▶ WORK REQUEST 1:
According to the commentary on Democratic campaign themes, who commissioned the confidential polling and analysis about framing policies around community?
▶ WORK REQUEST 2:
Print the commentary on Democratic campaign themes word for word, starting at the words "Well, let’s see" and stopping after "context of community.".
▶ WORK REQUEST 3:
Carry on the commentary on Democratic campaign themes from its last sentence.

▶ DOCUMENT EXCERPT:
━━━━

Well, let’s see — FDR left behind a legacy of programs and accomplishments that enormously improved the standard of living of most Americans. GWB will leave behind a legacy of devastation that will enormously undermine the standard of living of most Americans. Yeah, I see the connection.

If Bush is truly looking for a challenge, I say cleaning up his own messes ought to be Job One. It’s going to be Job One for the next several administrations; might as well get started now.

Bush is not the only politician in America looking for a raison d’être. Ron Fournier writes for the Associated Press that Democrats are trying out campaign themes for ’06 and ’08.

Democratic Party chairman Howard Dean has commissioned confidential polling and analysis that suggest candidates in 2006 and 2008 should frame their policies — and attacks on Republicans — around the context of community.

It seems to be the emerging message from a party that has been bereft of one.

Yet “this is not a new theme,” writes Fournier, who needs to make up his mind.

Fournier provides quotes from prominent Democrats. John Edwards:

“There is a hunger in America, a hunger for a sense of national community, a hunger for something big and important and inspirational that they all can be involved in,” Edwards, the party’s 2004 vice presidential nominee, told delegates at a weekend convention of Florida Democrats.

Gov. Tom Vilsack:

“What’s happening in this country is we’re losing our sense of common purpose,” Vilsack told Florida Democrats. “We’re losing a sense of community.” …

… “When we work together, when rely on one another, when we care about one another we remove the fear of sharing,” Vilsack said. “I believe the current administration and its polices is eroding the sense of community. This country’s two great things — the self-reliant individual supported by community — is what made the American dream … possible.”

Sen. Barack Obama:

Equating the GOP agenda for Social Security, public school vouchers and Medicare with “social Darwinsim,” Obama said the key to the nation’s success is striking a balance between individual and collective responsibility.

“It has to do with individuals,” he said, “but it also has to do with community.”

Not bad, but I’d like to see a little more old-time, fire-in-the-belly populism. I think people have grown weary of slogans and empty rhetoric, and they’re going to want to hear specifically and concretely how a Democratic approach to governance will differ from the Republican one.

━━━━

▶ DATASET ENTRIES:

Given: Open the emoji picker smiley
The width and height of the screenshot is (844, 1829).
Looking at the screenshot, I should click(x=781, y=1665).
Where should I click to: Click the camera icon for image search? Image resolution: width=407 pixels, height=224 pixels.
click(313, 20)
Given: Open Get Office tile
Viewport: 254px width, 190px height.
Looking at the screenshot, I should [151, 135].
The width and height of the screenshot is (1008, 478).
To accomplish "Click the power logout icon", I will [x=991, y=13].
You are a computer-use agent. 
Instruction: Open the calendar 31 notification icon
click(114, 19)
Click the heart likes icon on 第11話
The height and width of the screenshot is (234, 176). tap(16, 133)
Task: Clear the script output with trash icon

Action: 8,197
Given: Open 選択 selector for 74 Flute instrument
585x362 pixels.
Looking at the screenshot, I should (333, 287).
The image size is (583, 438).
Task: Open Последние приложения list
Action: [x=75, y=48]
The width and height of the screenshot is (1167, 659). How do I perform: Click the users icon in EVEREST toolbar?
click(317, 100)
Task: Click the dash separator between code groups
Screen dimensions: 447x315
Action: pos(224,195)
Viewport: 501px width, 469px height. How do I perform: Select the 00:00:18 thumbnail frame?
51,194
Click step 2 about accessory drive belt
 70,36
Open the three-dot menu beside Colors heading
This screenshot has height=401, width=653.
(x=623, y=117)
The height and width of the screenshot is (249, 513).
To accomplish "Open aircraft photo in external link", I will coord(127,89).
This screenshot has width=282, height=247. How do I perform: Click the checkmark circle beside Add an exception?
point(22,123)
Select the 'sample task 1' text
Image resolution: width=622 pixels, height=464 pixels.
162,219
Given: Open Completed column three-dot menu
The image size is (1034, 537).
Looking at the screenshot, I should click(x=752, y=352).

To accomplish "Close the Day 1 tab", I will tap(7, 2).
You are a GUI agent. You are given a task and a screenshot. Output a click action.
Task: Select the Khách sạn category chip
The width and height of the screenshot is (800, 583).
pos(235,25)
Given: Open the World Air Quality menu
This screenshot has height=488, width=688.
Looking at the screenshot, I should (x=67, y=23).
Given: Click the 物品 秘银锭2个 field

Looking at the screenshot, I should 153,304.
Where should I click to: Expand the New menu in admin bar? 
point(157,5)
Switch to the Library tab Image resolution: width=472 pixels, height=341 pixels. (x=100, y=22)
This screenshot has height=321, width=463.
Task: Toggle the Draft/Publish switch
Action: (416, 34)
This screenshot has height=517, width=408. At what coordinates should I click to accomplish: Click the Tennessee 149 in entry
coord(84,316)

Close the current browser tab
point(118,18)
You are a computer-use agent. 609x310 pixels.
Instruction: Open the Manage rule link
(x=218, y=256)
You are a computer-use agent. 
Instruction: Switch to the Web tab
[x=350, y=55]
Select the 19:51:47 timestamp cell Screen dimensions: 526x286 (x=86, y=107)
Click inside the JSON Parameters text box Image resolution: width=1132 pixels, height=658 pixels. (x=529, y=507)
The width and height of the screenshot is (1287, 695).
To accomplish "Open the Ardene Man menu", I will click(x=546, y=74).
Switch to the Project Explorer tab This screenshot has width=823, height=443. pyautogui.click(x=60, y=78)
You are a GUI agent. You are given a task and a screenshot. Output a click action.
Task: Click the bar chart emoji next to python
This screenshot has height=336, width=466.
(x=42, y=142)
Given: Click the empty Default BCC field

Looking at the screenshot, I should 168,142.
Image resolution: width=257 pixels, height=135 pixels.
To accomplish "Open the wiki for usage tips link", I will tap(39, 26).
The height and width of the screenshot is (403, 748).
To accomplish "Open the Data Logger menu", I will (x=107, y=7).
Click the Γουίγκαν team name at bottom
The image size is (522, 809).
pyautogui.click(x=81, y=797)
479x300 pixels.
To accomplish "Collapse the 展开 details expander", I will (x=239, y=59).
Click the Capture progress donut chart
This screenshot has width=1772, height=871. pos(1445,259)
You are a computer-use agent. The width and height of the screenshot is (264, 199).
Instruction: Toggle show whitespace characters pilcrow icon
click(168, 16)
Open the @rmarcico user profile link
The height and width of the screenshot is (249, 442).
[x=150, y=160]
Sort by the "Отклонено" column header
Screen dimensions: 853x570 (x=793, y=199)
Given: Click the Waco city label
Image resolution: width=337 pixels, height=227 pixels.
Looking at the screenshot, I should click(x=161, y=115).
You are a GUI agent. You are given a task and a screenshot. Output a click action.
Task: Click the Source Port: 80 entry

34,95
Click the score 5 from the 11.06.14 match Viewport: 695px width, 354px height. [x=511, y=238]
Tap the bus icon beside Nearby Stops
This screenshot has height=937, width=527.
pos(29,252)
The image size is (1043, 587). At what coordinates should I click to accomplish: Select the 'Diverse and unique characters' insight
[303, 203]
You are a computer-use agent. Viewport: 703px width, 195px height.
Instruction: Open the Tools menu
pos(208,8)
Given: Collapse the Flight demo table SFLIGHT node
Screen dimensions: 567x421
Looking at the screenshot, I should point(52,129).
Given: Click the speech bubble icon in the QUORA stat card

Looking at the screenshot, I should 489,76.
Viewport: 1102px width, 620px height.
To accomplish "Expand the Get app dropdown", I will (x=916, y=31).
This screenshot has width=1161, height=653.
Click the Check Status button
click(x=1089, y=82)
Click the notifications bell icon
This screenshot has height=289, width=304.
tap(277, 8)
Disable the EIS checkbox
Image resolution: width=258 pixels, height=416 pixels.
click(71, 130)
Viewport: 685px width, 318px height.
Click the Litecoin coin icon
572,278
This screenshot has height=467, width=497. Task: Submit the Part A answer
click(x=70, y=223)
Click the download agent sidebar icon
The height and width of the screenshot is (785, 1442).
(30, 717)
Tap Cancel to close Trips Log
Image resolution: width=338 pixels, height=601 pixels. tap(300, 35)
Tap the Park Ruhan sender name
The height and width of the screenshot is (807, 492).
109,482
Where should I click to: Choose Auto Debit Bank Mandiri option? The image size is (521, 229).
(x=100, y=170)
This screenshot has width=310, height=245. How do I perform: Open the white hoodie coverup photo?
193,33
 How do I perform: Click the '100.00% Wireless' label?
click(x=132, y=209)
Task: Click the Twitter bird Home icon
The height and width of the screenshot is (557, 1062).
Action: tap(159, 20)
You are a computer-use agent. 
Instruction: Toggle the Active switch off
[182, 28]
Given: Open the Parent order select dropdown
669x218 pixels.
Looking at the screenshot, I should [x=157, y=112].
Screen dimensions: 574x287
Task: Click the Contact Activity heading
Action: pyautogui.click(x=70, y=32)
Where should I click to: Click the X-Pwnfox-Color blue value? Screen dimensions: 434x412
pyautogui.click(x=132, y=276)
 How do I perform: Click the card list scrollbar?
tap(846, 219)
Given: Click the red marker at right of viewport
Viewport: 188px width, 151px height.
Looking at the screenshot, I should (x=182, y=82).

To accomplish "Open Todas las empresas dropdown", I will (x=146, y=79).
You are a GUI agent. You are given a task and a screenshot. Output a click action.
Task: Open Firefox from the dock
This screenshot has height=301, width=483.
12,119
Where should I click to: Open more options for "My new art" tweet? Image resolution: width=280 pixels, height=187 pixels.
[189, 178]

━━━━

▶ EXERCISE RESULT 1:
Democratic Party chairman Howard Dean.

▶ EXERCISE RESULT 2:
Well, let’s see — FDR left behind a legacy of programs and accomplishments that enormously improved the standard of living of most Americans. GWB will leave behind a legacy of devastation that will enormously undermine the standard of living of most Americans. Yeah, I see the connection.

If Bush is truly looking for a challenge, I say cleaning up his own messes ought to be Job One. It’s going to be Job One for the next several administrations; might as well get started now.

Bush is not the only politician in America looking for a raison d’être. Ron Fournier writes for the Associated Press that Democrats are trying out campaign themes for ’06 and ’08.

Democratic Party chairman Howard Dean has commissioned confidential polling and analysis that suggest candidates in 2006 and 2008 should frame their policies — and attacks on Republicans — around the context of community.

▶ EXERCISE RESULT 3:
Meanwhile, the original it-takes-a-village girl, Hillary Clinton, is attempting to tip-toe to the nomination so as not to be caught actually taking a stand anywhere. Dan Balz writes in the Washington Post,

At a time when politicians in both parties have eagerly sought public forums to debate the war in Iraq, Sen. Hillary Rodham Clinton (D-N.Y.) has kept in the shadows.

Clinton has stayed steadfastly on a centrist path, criticizing President Bush but refusing to embrace the early troop withdrawal options that are gaining rapid favor in her party. …

… Faced with rising pressure to join the intensifying debate over an exit strategy and Bush’s policies, the politician many think will seek the Democratic Party’s presidential nomination in 2008 chose as her medium a 1,600-word letter outlining her views, recently e-mailed to constituents and supporters.

In the e-mail, Clinton took responsibility for her vote for the 2002 resolution authorizing Bush to go to war, while leaving open whether she would have opposed it, given what is now known about faulty intelligence and mismanagement by the administration. She pummeled Bush for his conduct of the war itself but left murky how long she believes U.S. forces should stay in Iraq. As she told Kentucky Democrats earlier this month, “I reject a rigid timetable that the terrorists can exploit, and I reject an open timetable that has no ending attached to it.”

Pathetic. And pretty much why Democrats lost control of government, in a nutshell.